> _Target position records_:
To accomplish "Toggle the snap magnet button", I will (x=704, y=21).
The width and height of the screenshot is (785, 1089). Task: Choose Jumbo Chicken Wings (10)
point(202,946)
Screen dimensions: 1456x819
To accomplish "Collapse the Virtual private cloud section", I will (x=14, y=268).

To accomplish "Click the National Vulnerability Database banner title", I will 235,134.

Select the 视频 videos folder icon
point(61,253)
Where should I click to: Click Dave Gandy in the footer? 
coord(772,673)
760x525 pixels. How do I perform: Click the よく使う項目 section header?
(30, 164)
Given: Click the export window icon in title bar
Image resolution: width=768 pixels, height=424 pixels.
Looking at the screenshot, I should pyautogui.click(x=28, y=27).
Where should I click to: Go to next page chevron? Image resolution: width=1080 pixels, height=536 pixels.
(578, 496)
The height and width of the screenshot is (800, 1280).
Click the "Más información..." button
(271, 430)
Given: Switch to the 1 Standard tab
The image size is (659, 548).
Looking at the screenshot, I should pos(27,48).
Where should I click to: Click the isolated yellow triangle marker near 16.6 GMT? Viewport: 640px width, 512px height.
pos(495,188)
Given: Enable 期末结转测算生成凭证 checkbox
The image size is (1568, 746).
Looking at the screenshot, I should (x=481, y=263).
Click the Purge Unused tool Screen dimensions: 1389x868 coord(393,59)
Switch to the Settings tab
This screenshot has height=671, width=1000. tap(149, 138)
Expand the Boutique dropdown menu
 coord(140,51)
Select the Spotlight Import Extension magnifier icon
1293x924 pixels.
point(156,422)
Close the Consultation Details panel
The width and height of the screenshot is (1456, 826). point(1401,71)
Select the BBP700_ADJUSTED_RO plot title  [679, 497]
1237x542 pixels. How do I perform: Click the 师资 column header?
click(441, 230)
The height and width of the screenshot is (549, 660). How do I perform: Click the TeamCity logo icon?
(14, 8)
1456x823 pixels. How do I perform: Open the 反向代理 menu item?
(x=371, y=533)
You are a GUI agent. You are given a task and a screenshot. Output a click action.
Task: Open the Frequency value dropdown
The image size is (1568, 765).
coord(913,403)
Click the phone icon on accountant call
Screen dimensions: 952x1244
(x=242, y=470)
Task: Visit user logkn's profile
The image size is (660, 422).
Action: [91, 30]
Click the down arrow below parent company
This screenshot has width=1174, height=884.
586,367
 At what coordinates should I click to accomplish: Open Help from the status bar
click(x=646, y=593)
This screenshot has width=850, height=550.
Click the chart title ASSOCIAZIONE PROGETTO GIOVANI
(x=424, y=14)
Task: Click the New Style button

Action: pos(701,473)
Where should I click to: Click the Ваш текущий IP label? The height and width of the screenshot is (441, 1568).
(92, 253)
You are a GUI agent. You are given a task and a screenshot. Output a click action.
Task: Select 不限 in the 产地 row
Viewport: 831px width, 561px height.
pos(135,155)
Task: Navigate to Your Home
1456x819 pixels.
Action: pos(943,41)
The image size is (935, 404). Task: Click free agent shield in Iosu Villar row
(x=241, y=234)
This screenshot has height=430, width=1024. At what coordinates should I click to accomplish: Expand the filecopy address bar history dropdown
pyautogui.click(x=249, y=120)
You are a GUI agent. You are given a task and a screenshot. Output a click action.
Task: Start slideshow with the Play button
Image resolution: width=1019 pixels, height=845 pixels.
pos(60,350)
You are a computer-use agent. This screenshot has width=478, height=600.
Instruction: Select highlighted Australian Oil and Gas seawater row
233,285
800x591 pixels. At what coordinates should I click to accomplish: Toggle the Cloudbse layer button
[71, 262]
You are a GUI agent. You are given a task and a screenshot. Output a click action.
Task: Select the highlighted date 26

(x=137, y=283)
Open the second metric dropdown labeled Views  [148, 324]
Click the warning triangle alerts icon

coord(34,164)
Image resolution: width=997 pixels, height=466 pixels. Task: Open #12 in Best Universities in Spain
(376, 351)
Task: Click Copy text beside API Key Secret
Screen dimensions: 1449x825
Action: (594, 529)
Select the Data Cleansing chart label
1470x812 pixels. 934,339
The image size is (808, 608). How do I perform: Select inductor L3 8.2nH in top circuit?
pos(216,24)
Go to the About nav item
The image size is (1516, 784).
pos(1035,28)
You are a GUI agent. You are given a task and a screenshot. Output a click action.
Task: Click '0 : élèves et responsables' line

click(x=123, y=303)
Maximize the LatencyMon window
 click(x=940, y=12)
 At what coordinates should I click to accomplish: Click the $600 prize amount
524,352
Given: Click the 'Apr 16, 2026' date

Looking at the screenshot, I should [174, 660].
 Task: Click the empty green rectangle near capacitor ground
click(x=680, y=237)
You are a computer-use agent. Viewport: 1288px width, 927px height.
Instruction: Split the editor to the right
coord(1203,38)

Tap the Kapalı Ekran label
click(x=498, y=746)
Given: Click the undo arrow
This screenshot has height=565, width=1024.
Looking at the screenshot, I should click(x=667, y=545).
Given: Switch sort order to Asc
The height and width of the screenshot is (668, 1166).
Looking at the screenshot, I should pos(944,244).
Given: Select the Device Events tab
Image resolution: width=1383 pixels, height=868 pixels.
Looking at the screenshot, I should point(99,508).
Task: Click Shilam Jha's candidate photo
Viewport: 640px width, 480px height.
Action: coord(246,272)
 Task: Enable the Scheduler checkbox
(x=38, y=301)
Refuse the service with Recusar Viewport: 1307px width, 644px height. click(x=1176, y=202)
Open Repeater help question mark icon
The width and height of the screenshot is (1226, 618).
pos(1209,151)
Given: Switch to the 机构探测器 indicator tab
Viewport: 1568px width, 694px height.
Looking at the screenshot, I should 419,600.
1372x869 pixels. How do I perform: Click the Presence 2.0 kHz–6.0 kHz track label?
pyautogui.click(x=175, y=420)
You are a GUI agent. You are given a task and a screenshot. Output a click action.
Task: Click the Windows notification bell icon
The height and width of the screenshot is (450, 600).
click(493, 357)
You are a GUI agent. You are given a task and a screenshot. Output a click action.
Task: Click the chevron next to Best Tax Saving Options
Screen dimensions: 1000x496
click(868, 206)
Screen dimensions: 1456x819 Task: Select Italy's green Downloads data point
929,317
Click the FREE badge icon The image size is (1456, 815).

> _Given exercise_: Copy out word for word the lines of the records that begin at the line containing "Close the Consultation Details panel" and continue through the line containing "click(441, 230)", with both of those lines included.

> _The completed task_:
Close the Consultation Details panel
The width and height of the screenshot is (1456, 826). point(1401,71)
Select the BBP700_ADJUSTED_RO plot title  [679, 497]
1237x542 pixels. How do I perform: Click the 师资 column header?
click(441, 230)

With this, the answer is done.